前阪神で台湾プロ野球の中信兄弟でプレーする林威助外野手(38)が、今季限りで現役引退することが25日、分かった。左打ちの長距離砲として活躍してきたが今季は若返りを図るチーム方針もあって1軍で7試合出場にとどまる。年齢的に満足プレーできる環境ではなく引き際を決断した。

 球団には引退試合を打診されたが、1軍がプレーオフ進出の可能性を残しているため辞退した。今日26日から高雄・澄清湖で始まる富邦との2軍の優勝決定シリーズ(最大5戦)が、プロ15年間の花道になる。

 台湾生まれの林はスイングの速さが武器のスラッガーとして名をはせ、02年に阪神入りした。開花したのは07年。自己最多の115試合出場。
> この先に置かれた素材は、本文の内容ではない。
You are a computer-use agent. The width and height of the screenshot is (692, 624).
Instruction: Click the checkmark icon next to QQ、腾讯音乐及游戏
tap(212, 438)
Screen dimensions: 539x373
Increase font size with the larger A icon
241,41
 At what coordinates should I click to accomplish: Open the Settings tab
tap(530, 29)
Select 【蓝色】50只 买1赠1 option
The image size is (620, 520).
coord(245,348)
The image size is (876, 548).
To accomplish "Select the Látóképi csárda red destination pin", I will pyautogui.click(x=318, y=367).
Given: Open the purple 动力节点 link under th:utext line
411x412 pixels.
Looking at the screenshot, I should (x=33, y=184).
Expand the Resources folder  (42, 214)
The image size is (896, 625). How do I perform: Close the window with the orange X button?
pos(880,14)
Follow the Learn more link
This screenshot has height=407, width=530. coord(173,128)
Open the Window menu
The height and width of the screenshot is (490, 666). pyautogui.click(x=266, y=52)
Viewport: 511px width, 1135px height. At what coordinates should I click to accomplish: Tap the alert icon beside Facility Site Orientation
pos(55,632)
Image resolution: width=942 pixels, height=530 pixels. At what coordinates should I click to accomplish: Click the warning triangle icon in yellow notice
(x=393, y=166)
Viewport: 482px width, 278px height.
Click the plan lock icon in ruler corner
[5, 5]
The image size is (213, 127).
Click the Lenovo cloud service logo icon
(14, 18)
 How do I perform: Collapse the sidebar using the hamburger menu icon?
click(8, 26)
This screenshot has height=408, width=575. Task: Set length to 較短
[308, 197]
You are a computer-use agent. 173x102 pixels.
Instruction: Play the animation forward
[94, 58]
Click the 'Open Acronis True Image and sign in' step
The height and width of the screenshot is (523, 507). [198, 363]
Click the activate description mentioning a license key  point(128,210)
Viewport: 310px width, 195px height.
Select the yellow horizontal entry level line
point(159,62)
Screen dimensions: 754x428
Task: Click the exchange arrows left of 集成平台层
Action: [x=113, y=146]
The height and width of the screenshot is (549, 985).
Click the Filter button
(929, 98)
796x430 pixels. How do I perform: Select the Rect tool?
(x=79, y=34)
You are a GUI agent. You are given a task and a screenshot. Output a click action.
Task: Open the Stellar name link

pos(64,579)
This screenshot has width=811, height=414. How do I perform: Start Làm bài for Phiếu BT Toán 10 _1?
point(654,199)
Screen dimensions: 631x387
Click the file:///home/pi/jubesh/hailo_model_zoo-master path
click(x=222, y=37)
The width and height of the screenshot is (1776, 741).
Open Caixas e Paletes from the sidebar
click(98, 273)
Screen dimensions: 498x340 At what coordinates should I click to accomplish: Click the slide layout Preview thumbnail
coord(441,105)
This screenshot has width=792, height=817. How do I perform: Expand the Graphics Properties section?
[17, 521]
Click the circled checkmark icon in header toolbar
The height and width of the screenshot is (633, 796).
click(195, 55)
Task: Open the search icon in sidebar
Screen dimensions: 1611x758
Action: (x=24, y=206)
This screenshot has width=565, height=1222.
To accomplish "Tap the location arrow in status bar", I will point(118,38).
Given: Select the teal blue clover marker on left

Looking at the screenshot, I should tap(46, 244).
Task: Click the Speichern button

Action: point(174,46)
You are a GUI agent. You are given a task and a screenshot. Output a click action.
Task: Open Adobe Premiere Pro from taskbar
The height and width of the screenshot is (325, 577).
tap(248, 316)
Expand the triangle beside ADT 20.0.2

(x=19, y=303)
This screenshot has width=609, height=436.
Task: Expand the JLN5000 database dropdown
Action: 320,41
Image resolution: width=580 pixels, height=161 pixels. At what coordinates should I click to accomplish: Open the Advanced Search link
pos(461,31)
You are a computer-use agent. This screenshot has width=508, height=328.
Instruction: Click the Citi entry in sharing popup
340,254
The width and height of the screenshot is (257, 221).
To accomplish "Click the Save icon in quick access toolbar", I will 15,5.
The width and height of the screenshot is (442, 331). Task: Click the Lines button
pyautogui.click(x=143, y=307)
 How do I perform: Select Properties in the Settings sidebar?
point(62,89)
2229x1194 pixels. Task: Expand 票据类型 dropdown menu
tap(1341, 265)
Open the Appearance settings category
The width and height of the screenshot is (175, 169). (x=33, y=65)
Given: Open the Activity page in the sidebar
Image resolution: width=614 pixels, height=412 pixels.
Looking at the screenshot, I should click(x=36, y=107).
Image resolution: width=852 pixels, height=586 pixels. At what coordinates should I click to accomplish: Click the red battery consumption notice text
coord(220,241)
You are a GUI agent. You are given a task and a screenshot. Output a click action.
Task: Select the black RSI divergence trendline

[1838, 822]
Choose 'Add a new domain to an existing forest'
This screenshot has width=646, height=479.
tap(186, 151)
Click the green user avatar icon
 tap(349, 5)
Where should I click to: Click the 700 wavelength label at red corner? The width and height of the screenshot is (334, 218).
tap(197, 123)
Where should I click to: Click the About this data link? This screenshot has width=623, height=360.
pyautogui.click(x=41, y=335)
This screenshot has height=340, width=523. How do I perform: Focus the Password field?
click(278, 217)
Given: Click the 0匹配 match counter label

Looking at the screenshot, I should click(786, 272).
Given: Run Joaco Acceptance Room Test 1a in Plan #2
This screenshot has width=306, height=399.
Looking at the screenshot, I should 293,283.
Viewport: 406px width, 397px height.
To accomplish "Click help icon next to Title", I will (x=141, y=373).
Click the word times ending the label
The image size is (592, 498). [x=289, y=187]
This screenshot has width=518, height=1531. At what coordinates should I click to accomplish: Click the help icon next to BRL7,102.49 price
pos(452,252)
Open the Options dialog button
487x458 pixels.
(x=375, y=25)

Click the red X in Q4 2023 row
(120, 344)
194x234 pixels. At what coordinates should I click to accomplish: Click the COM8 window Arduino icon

不動の4番金本の前後を打ち、3番で25戦、5番で44戦に先発。15本塁打を放ち、主軸で活躍した。

 同年8月に右肩痛で離脱し手術した後は不振に陥った。13年限りで戦力外となると母国でプレー。今季は開幕を2軍で迎え、出番は激減。2軍では打率4割1分1厘で健在ぶりを示してきたが厳しい立場だった。

 誰よりもファンに愛される男だ。23日は、台湾・屏東で2軍の公式戦最終戦となる富邦戦に6回の左翼守備から途中出場。7回の二ゴロが最終打席になった。球場には引退を予期した虎党が日本から訪れ、阪神時代の応援歌を歌う。涙を流すファンもいた。座右の銘「一球撃命」そのままに歩む野球道。今後は指導者を志し、新たな1歩を刻む。

 ◆林威助(リン・ウェイツゥ)1979年1月22日、台湾・台中市生まれ。高校2年時に福岡・柳川に野球留学。近大をへて02年ドラフト7巡目で阪神に入団。454試合、打率2割6分4厘、31本塁打、125打点。04年アテネ五輪、06、09年WBCの台湾代表。14年から台湾プロ野球の中信兄弟でプレーする。179センチ、82キロ。左投げ左打ち。